[Records from a dataset]
------------------------------

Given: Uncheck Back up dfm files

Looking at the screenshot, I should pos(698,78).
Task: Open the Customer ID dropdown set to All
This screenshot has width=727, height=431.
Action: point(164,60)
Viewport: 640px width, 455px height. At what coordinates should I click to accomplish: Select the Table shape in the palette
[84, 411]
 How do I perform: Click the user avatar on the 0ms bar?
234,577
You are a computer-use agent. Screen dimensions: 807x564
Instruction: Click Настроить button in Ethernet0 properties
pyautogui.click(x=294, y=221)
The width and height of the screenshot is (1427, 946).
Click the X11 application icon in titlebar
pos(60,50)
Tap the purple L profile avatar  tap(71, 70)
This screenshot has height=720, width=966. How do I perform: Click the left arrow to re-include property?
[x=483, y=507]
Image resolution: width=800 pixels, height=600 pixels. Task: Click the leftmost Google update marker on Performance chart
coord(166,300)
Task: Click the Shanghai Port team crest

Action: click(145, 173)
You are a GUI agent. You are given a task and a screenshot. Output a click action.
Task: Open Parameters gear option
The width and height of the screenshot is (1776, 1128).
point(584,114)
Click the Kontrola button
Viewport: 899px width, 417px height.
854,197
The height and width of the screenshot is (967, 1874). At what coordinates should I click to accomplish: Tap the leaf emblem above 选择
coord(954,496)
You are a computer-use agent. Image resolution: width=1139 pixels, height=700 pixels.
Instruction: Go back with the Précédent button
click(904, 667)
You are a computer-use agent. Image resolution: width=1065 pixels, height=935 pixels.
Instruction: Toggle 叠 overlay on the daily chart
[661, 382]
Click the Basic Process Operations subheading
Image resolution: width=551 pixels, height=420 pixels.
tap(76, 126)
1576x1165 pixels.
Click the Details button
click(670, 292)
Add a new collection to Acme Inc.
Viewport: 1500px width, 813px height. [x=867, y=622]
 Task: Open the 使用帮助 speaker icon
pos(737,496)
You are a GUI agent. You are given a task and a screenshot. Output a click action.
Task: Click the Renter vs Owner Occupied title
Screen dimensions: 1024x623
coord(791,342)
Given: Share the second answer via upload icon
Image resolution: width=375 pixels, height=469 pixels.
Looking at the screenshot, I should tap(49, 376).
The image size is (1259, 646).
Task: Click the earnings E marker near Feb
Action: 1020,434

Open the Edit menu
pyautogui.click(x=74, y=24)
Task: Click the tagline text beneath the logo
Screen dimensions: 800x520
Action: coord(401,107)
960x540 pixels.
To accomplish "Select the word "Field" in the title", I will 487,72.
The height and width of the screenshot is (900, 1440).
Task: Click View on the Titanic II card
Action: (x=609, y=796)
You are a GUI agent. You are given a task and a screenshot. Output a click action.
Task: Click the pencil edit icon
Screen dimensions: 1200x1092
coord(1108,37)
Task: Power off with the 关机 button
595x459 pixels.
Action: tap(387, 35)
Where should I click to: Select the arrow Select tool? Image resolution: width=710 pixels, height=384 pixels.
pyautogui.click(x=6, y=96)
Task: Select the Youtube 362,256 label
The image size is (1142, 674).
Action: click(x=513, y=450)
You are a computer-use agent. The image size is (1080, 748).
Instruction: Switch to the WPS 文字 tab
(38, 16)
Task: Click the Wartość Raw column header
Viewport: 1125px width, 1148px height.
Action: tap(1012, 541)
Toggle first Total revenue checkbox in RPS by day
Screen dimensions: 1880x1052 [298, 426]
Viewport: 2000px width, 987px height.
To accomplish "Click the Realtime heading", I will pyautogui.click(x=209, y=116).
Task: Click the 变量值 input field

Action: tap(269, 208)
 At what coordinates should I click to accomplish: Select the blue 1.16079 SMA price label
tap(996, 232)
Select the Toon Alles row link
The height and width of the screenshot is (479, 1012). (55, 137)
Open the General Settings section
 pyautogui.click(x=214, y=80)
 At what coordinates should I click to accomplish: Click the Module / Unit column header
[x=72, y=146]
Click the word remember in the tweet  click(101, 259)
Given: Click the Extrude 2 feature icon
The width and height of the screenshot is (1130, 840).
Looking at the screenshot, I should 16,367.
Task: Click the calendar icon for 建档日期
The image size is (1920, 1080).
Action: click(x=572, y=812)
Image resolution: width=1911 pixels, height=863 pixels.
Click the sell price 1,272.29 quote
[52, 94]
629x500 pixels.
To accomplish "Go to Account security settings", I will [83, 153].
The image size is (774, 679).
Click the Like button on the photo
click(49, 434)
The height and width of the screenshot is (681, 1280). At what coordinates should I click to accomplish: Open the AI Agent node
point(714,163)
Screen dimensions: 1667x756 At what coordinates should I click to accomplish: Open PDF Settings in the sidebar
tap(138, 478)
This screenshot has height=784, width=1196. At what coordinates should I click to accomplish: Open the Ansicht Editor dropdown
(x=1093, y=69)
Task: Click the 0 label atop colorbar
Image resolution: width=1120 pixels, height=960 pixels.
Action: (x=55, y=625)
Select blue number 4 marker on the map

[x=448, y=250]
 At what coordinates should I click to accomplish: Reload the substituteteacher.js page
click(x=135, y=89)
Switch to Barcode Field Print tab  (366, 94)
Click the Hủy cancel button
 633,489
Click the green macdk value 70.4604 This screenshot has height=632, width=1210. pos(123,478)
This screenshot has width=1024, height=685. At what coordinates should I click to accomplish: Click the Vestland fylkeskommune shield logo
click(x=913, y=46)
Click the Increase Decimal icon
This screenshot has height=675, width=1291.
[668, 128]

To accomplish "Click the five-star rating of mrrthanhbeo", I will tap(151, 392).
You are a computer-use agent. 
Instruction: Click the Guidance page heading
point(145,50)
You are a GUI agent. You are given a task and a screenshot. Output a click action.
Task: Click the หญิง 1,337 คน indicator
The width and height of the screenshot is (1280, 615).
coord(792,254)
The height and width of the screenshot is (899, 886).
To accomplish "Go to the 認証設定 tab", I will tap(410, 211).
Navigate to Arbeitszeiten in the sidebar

------------------------------

• _TASK REQUIREMENTS_:
Show every line of the data in which the word "computer" appears.

• _SOLVED PROBLEM_:
You are a computer-use agent. Screen dimensions: 807x564
You are a computer-use agent. Image resolution: width=1139 pixels, height=700 pixels.
You are a computer-use agent. Image resolution: width=1065 pixels, height=935 pixels.
You are a computer-use agent. The image size is (1080, 748).
You are a computer-use agent. 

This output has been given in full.